Le cœur de l'enseignement structuré TEACCH — Treatment and Education of Autistic and related Communication handicapped CHildren — est le développement de l'autonomie dans les thèmes suivants : les habiletés de travail, l'autonomie à la vie quotidienne, les loisirs, les habiletés sociales et les gestions des comportements. Cette technique est dérivée du béhaviorisme et repose sur l'idée que l'autisme est l'expression d'un déficit neurologique. Les moyens pour l'appliquer sont la structure et la communication. Les quatre volets structurés dans l'approche TEACCH sont

  • l'espace ;
  • le temps ;
  • le système ;
  • la tâche.

Le but de la structure est d'adapter l'enseignement pour compenser les déficits spécifiques de chaque personne, de miser sur les forces, de réduire les stimulations inutiles et perturbantes, mettre l'accent sur les informations pertinentes, permettre à la personne de donner un sens à son environnement, permettre à la personne de comprendre ce que l'on attend d'elle, mieux gérer les comportements et atteindre une plus grande autonomie. Tous ces éléments font partie du programme TEACCH et sont individualisés pour chaque personne tant au niveau des objectifs que des moyens. Ceci a pour but de répondre aux besoins spécifiques de chaque autiste et de sa famille.

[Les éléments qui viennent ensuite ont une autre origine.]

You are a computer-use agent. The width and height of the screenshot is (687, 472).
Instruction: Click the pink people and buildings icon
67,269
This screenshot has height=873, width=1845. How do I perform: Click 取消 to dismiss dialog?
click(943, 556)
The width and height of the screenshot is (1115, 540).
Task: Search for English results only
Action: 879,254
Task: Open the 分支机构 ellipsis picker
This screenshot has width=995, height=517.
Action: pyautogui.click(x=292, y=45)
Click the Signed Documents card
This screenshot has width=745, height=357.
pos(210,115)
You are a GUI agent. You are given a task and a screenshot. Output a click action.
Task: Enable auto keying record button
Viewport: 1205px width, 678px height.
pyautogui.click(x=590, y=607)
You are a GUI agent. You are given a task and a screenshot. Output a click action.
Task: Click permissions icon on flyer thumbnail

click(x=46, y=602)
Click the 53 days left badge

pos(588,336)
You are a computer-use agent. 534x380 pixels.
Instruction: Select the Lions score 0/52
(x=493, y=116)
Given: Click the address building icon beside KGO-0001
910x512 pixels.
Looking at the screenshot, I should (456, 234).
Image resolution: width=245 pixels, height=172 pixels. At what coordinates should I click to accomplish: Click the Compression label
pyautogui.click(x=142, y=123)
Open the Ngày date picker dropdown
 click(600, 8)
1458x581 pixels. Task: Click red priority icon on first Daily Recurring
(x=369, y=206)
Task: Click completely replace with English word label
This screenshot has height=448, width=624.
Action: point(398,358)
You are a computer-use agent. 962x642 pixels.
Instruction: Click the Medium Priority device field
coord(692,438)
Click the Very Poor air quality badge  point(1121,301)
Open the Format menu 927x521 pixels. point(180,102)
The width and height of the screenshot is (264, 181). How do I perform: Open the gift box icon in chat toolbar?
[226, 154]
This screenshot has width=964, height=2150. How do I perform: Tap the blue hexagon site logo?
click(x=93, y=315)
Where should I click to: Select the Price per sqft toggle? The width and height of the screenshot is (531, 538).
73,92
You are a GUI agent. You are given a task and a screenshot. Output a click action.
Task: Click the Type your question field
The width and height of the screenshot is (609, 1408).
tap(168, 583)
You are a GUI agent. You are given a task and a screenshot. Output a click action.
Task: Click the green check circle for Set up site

Le programme TEACCH a été l’objet de nombreuses études :

  • Schopler, E. (1997a). Naissance du programme TEACCH Principes, mise en pratique et évaluation.
  • In R. Misès et Ph. Grand (Eds.), Parents et professionnels devant l'autisme (p. 191-207).
  • Paris : C.T.N.E.R.H.I. et Sally Ozonoff and Kristina Cathcart, 1998, Effectiveness of a Home Program Intervention for Young Children with Autism, Journal of Autism and Developmental Disorders, Volume 28, Number 1)
Avantages
L’application de ce programme permet de nettement restreindre le nombre de placements des personnes adultes atteintes d’autisme en milieux institutionnels restrictifs. Les parents témoignent également de l’aide apportée par ce programme, qui a permis de grandement diminuer leur niveau de stress à la maison. Le programme est très bien documenté, également en français. Tout en les intégrant au suivi de leur enfant, TEACCH ne demande pas à ce que les parents deviennent les éducateurs de leur enfant.
Inconvénients
C’est une approche plutôt environnementale, ce qui signifie qu'on travaille moins directement sur la personne, alors que la tendance actuelle est plus intrusive car on ne vit pas sur une planète "[TEACCH]". La tolérance relative des comportements déviants peut poser problème si on laisse le comportement se cristalliser jusqu'à l’âge adulte.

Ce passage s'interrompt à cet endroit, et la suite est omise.